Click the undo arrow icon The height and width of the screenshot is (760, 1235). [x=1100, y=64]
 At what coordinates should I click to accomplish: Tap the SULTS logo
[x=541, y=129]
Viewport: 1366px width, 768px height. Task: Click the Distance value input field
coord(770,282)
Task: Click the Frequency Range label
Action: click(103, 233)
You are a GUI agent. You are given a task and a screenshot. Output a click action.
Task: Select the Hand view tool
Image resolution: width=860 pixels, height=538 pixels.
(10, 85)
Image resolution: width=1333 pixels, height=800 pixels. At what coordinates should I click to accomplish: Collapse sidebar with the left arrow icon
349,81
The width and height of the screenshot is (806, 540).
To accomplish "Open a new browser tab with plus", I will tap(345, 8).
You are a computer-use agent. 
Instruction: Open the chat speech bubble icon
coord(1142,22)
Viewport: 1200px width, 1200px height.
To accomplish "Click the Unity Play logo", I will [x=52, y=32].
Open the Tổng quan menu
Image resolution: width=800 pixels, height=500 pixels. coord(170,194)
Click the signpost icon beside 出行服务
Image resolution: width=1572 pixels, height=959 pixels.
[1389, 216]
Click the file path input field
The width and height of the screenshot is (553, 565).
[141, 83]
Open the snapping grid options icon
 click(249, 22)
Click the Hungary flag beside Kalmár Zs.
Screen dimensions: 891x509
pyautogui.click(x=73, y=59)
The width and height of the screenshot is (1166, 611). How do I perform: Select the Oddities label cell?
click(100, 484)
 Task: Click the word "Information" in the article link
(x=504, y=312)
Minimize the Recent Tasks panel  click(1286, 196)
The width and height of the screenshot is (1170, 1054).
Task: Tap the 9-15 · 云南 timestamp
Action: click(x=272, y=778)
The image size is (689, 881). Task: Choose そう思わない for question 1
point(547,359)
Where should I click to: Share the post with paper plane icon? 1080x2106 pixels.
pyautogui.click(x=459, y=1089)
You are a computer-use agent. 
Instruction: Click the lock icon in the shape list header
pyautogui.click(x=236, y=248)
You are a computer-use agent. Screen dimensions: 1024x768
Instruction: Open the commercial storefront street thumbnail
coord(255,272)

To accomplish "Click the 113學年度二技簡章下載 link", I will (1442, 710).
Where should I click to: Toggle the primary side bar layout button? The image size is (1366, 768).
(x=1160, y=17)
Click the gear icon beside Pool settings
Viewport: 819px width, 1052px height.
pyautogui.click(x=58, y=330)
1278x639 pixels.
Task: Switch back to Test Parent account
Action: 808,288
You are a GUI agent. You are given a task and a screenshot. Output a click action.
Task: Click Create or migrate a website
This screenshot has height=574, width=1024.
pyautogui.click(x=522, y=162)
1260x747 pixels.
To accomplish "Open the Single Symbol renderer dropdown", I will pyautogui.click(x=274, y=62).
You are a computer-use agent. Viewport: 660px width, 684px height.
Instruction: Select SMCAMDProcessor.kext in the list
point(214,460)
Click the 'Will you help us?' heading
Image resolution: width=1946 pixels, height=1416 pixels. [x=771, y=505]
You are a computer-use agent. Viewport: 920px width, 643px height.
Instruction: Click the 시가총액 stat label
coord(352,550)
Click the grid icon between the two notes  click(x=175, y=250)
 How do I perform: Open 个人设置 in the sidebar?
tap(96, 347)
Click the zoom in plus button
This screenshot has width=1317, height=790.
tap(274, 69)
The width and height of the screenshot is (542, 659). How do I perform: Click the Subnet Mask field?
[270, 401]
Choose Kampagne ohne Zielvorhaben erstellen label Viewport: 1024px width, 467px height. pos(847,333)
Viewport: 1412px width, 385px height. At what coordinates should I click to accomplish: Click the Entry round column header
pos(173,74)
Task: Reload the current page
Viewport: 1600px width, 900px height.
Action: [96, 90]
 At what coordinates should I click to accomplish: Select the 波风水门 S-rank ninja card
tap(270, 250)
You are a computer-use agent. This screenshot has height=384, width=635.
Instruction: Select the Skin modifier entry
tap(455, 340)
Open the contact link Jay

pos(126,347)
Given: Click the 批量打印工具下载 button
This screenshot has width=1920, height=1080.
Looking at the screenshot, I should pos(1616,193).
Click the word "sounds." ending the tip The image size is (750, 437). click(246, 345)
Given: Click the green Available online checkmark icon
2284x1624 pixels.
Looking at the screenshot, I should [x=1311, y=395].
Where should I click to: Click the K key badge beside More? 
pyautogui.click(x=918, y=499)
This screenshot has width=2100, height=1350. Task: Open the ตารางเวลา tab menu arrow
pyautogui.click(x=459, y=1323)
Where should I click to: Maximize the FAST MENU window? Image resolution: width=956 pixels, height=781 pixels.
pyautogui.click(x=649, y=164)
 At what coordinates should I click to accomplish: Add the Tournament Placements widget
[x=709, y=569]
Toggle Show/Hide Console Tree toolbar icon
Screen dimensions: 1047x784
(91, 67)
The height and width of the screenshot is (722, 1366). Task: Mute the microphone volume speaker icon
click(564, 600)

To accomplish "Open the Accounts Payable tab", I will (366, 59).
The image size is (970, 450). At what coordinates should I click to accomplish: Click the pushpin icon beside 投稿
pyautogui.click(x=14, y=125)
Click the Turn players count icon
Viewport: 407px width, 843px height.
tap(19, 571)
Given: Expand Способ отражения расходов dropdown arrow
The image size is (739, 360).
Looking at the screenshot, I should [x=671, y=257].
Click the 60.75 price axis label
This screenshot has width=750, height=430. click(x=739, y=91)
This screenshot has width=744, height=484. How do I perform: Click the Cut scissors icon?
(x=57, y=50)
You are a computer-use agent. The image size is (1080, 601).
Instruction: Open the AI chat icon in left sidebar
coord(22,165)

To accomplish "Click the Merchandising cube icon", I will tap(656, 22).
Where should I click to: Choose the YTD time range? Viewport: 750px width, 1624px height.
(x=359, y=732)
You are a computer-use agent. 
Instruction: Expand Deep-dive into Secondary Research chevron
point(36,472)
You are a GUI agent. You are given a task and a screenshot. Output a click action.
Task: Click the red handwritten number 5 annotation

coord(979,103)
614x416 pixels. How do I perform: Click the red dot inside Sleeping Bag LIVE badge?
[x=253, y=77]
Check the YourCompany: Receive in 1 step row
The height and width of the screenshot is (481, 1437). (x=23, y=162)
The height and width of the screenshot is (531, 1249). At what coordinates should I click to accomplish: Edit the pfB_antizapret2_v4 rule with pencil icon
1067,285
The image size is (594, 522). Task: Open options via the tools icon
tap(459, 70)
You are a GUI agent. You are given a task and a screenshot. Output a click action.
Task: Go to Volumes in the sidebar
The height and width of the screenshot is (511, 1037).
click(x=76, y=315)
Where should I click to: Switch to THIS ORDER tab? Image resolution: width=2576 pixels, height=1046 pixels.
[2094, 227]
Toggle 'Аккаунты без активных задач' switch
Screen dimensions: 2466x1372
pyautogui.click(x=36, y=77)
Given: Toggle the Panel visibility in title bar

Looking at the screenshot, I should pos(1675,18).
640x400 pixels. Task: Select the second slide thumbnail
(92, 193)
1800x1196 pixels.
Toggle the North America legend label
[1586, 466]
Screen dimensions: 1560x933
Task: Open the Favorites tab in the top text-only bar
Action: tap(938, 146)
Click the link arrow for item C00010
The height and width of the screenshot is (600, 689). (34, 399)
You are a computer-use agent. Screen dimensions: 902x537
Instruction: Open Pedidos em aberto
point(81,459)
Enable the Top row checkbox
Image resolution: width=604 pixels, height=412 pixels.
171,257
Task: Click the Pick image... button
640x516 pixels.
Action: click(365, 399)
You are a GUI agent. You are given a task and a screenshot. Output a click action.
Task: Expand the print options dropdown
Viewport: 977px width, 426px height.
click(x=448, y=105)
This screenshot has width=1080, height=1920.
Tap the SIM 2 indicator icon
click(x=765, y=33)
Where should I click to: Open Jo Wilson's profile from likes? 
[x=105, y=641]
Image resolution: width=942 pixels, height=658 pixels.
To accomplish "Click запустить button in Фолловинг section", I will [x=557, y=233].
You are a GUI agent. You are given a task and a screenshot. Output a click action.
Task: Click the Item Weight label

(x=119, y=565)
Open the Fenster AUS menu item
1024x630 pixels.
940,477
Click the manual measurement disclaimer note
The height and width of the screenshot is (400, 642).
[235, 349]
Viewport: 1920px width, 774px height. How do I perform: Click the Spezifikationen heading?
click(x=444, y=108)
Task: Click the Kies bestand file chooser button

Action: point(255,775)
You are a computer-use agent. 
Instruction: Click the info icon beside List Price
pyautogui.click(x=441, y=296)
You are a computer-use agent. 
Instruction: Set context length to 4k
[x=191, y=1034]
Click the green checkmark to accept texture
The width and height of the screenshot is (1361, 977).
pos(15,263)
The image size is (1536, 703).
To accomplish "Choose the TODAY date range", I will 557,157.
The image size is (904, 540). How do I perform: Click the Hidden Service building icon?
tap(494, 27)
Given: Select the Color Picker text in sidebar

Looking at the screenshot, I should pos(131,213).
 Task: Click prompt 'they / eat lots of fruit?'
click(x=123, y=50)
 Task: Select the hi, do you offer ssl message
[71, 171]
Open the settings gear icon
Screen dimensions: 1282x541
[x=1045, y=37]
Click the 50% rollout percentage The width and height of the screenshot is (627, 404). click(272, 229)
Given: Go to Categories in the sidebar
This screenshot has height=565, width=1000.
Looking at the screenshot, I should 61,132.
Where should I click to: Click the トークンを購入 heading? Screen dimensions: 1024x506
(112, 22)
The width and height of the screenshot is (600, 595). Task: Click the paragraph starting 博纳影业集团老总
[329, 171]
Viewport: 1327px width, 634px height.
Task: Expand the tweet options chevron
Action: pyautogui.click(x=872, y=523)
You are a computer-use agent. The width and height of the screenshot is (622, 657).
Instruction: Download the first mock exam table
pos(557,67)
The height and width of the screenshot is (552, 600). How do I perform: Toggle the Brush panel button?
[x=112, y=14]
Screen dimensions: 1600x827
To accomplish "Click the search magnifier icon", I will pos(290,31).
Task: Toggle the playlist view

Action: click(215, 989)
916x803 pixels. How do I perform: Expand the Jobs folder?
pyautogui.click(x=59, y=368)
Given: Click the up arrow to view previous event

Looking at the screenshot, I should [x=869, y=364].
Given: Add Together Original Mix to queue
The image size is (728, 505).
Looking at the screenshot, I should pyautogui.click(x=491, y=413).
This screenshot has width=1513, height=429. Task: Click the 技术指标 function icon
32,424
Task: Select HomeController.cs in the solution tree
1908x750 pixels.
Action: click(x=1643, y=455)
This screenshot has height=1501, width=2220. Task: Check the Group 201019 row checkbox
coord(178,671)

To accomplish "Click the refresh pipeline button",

..............................

WORK TO COMPLETE: Rewrite everything from the line containing "Click the 'Will you help us?' heading" down to the line containing "pyautogui.click(x=649, y=164)", substituting "Display" for "Viewport" and leaving all else unchanged.

RESULT OF THIS EXERCISE:
Click the 'Will you help us?' heading
Image resolution: width=1946 pixels, height=1416 pixels. [x=771, y=505]
You are a computer-use agent. Display: 920px width, 643px height.
Instruction: Click the 시가총액 stat label
coord(352,550)
Click the grid icon between the two notes  click(x=175, y=250)
 How do I perform: Open 个人设置 in the sidebar?
tap(96, 347)
Click the zoom in plus button
This screenshot has width=1317, height=790.
tap(274, 69)
The width and height of the screenshot is (542, 659). How do I perform: Click the Subnet Mask field?
[270, 401]
Choose Kampagne ohne Zielvorhaben erstellen label Display: 1024px width, 467px height. pos(847,333)
Display: 1412px width, 385px height. At what coordinates should I click to accomplish: Click the Entry round column header
pos(173,74)
Task: Reload the current page
Display: 1600px width, 900px height.
Action: [96, 90]
 At what coordinates should I click to accomplish: Select the 波风水门 S-rank ninja card
tap(270, 250)
You are a computer-use agent. This screenshot has height=384, width=635.
Instruction: Select the Skin modifier entry
tap(455, 340)
Open the contact link Jay

pos(126,347)
Given: Click the 批量打印工具下载 button
This screenshot has width=1920, height=1080.
Looking at the screenshot, I should pos(1616,193).
Click the word "sounds." ending the tip The image size is (750, 437). click(246, 345)
Given: Click the green Available online checkmark icon
2284x1624 pixels.
Looking at the screenshot, I should [x=1311, y=395].
Where should I click to: Click the K key badge beside More? 
pyautogui.click(x=918, y=499)
This screenshot has width=2100, height=1350. Task: Open the ตารางเวลา tab menu arrow
pyautogui.click(x=459, y=1323)
Where should I click to: Maximize the FAST MENU window? Image resolution: width=956 pixels, height=781 pixels.
pyautogui.click(x=649, y=164)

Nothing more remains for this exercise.